Confessions of a Python fanboy

Luis Zarrabeitia kyrie at uh.cu
Thu Jul 30 17:57:48 EDT 2009


On Thursday 30 July 2009 04:41:57 pm Masklinn wrote:
> On 30 Jul 2009, at 22:23 , Jan Kaliszewski wrote:
> > 30-07-2009 o 13:36:49 Masklinn <masklinn at masklinn.net> wrote:
> >
> > I don't see any real limitation. What's wrong in:
> >
> > for localVar in container:
> >    block
>
> Well what's wrong with using that rather than `map`, `filter` or a
> list comprehension?

As I understood the question, it was "was wrong in 'for var in container' in 
comparison with ruby's container.each?"

What's the (semantic) difference between

for localVar in container:
    block

and

container.each{|localVar| block}

?

(the sintactic difference is quite clear... if there is no semantic 
difference, I'd rather use the first version!)

Map, filter and comprehensions have little to do with that (syntactic sugar 
that may allow some optimizations, but that could otherwise be replaced by 
the for loop).

> (and if you don't see what the limitations of 
> `lambda` are, you probably very rarely use it)

I'm not the poster, but: 
* I use lambdas, a lot.
* I "know" python lambdas are limited, compared with theoretical lambdas.
* I don't [usually] see that as a "limitation".

Most of the time, the limitation is the lack of multiline/multiexpression 
lambdas. But I've never seen a case where I would /prefer/ to have a 
multiline function definition inside a comprehension or method invocation, 
instead of a named function defined two lines before it.

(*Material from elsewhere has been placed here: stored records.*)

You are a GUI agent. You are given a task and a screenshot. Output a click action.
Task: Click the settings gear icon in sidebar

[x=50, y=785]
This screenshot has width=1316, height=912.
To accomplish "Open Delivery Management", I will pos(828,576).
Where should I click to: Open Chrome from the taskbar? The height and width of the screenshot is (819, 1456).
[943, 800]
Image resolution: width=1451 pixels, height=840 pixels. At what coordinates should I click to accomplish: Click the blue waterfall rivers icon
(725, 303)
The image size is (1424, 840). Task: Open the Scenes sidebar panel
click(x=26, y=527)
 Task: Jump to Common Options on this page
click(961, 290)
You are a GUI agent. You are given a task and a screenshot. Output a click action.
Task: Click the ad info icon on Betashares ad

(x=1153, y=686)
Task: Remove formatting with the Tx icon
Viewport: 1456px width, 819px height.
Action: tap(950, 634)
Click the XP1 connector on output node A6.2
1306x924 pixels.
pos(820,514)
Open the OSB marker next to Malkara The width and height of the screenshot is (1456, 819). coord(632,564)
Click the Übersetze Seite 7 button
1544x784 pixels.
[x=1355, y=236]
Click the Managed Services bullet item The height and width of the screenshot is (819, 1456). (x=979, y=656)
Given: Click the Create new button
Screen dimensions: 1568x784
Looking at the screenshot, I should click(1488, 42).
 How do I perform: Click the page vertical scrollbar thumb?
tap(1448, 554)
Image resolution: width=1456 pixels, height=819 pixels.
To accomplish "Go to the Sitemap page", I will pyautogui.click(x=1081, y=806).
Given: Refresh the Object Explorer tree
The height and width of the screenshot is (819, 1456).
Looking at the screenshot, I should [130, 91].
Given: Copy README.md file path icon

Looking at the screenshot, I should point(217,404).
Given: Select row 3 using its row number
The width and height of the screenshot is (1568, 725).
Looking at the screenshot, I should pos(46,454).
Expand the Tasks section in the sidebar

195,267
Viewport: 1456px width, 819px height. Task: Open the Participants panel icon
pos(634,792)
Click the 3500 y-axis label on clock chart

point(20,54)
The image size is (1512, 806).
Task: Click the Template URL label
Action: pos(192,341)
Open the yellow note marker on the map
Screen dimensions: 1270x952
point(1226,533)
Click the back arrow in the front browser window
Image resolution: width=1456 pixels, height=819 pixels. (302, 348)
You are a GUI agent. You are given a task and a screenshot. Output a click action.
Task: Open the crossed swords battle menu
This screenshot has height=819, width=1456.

(The second famous limitation is the inability to use statements inside 
lambdas... luckily, now that we have a ternary operator and a print function, 
it is less limiting)

> > And ruby's container.each is very similar to Python's iter()
>
> Uh… not at all…

I agree with this. It should have said that they are equivalent in the sense 
that they represent the iterator protocols of both languages, and nothing 
more.

I'd like to ask, what "container.each" is, exactly? It looks like a function 
call (as I've learned a few posts ago), but, what are its arguments? How the 
looping "works"? Does it receive a "code" object that it has to execute? 
Is .each some kind of magic keyword? (This has little to do with python or 
the current thread, so feel free to reply off-list if you want to...)

Regards,

Luis.

-- 
Luis Zarrabeitia (aka Kyrie)
Fac. de Matemática y Computación, UH.